Python attacks, Kaspersky slams Apple, and the anti-AV crew get a boost

I’ve been out of office for most of the past week, including several days in London for an industry meeting and the Infosec Europe meeting. (Good to meet so many fellow researchers, bloggers and journos by the way, including several colleagues at Infosecurity Magazine.) But events in the Mac universe have been rolling on.

  • Sophos have reported that: “Python-based malware attack targets Macs. Windows PCs also under fire.”
  • Kaspersky supremo Eugene Kaspersky told CNET that Mac security is ’10 years behind Microsoft’. I can understand his frustration at Apple’s lingering “hear no evil” view of attacks on Apple users, but comparing Apple today to Microsoft at the time of the “Trustworthy Computing” initiative launch is really oversimplifying a complex situation. I was asked about that by the Inquirer at the end of Infosec, and hope to be able to point you towards a clearer explanation of why I think that on Monday.
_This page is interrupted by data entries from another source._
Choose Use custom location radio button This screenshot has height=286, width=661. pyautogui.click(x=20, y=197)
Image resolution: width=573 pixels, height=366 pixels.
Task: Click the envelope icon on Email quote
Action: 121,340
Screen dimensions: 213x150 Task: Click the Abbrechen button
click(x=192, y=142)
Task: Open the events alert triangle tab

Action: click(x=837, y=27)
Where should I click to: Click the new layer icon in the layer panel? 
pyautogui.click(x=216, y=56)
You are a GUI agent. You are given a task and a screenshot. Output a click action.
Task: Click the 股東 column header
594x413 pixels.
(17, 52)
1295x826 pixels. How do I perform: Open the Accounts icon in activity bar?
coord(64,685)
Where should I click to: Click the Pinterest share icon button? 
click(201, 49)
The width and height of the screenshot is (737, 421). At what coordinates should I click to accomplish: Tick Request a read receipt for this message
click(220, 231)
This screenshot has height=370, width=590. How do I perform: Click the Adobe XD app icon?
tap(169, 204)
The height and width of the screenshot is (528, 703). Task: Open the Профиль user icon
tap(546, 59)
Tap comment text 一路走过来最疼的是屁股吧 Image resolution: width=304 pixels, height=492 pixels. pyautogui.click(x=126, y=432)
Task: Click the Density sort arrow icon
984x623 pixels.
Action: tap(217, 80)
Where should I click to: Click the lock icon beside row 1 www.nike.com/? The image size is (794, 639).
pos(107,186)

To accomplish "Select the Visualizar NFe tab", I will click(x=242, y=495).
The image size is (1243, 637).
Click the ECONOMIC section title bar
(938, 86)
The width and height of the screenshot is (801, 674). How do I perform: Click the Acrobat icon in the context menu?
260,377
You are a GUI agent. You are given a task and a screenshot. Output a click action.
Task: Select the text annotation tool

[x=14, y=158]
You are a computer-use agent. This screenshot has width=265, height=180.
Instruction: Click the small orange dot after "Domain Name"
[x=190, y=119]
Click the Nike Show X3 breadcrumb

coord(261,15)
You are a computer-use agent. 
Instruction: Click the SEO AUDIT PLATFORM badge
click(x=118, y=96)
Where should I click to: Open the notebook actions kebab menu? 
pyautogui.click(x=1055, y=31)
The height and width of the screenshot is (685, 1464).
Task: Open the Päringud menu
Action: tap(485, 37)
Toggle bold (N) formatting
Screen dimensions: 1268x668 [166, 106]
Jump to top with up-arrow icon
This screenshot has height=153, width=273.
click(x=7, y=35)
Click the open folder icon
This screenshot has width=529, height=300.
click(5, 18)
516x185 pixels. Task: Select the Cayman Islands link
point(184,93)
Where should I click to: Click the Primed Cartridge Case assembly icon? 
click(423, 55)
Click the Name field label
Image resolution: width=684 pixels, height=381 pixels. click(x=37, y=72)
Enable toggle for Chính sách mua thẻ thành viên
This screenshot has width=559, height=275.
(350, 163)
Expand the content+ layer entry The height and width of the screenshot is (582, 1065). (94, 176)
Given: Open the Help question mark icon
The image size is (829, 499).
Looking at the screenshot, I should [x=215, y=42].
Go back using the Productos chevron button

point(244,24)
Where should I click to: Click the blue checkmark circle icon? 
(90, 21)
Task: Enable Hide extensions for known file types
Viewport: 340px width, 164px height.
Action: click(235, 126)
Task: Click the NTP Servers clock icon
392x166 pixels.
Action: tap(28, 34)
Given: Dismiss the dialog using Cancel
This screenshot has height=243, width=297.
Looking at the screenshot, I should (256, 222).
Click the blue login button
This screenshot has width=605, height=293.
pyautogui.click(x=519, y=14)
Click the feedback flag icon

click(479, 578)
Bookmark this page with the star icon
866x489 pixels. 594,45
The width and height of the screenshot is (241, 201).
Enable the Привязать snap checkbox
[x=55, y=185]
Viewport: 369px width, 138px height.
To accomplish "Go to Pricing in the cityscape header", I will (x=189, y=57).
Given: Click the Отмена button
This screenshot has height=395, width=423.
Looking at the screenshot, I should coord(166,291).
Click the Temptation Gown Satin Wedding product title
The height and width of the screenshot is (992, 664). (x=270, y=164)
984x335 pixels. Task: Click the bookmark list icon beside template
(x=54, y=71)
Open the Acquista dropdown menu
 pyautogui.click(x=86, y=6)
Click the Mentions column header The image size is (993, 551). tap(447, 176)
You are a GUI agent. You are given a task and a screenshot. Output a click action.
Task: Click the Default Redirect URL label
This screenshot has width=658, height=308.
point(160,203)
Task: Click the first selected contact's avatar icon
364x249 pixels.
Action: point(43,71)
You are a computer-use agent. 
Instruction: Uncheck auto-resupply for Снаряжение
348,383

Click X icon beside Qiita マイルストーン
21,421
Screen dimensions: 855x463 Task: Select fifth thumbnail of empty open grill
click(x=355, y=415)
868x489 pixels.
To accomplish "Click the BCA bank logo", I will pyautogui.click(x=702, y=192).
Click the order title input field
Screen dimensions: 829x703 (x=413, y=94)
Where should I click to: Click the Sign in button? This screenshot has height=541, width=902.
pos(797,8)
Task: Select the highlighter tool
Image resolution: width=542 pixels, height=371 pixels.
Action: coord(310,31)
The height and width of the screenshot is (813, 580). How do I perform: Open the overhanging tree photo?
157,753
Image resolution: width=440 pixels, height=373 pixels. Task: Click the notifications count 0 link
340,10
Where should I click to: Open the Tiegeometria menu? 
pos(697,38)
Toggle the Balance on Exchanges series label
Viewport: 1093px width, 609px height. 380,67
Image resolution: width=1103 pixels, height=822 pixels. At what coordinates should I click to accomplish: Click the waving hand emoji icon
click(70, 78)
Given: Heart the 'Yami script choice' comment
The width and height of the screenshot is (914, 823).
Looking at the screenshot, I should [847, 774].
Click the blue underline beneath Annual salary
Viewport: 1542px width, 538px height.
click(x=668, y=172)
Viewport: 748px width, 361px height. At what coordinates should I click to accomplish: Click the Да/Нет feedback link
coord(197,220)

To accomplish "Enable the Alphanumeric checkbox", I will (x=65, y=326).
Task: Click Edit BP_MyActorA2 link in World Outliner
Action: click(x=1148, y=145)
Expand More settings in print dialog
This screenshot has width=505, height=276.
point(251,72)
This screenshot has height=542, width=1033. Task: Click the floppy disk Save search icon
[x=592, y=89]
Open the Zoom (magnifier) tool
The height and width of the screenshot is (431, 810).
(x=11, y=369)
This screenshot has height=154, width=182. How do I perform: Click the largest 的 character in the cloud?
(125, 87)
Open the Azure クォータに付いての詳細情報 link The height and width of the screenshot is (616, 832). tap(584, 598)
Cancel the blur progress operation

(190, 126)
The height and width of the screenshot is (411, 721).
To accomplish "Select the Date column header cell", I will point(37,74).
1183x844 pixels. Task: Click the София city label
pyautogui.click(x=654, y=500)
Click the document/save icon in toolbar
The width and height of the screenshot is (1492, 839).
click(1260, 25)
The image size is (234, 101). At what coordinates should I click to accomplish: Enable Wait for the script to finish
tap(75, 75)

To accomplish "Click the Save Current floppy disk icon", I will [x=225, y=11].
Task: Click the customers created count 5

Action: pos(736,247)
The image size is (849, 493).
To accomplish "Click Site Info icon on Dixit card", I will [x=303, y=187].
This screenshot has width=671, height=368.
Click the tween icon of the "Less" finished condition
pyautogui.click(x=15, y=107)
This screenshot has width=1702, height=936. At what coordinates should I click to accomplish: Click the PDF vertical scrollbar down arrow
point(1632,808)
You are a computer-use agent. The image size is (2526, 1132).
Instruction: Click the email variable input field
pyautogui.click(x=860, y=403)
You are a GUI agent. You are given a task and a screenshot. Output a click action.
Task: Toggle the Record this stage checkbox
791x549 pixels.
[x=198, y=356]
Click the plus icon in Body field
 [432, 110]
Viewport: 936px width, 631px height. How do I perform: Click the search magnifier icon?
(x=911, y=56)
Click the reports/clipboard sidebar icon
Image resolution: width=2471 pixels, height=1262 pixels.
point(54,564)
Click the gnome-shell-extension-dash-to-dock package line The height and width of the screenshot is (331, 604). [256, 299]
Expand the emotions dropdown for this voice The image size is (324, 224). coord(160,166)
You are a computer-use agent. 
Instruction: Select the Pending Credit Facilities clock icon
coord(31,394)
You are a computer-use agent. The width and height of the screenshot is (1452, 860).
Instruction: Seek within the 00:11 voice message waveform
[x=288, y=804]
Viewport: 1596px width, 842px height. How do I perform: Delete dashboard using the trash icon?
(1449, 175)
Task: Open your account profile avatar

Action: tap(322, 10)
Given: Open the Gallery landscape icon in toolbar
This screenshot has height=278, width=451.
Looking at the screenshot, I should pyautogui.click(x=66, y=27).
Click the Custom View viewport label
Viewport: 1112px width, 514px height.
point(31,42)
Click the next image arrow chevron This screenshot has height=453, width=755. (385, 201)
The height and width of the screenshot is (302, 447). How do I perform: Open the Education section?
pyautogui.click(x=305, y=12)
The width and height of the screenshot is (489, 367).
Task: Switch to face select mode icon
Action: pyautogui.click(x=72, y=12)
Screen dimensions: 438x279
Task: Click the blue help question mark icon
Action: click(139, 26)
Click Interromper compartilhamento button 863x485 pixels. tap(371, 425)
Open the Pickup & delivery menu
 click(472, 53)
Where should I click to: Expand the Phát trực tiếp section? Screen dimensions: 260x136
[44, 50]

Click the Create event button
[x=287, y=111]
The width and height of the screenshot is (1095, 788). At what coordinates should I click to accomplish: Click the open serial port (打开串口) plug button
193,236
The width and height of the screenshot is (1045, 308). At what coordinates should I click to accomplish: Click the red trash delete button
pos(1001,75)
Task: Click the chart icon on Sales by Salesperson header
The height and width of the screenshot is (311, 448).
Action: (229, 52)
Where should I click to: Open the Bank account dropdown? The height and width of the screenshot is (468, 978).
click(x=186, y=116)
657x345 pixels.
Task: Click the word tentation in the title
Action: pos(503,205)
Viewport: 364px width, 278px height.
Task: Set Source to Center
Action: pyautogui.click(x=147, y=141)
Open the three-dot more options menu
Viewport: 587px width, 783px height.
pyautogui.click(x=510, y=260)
  • And my friend and sometime-collaborator Rob Slade drew my attention to a cartoon summary of the Flashback incident that both amuses and infuriates me, because while it represents a side of the antivirus industry that I sometimes find hard to stomach – i.e. some of the marketing – it also misrepresents the way the AV research community thinks. No-one in this industry in their right mind is claiming that Macs are just as prone to malware attacks as Windows, or that every OS X user has always needed AV, or that AV would have prevented the Flashback epidemic. (However, its impact would have seriously reduced if more Mac users had been using up-to-date commercial-grade AV – or, of course, if Apple had patched a little more promptly.)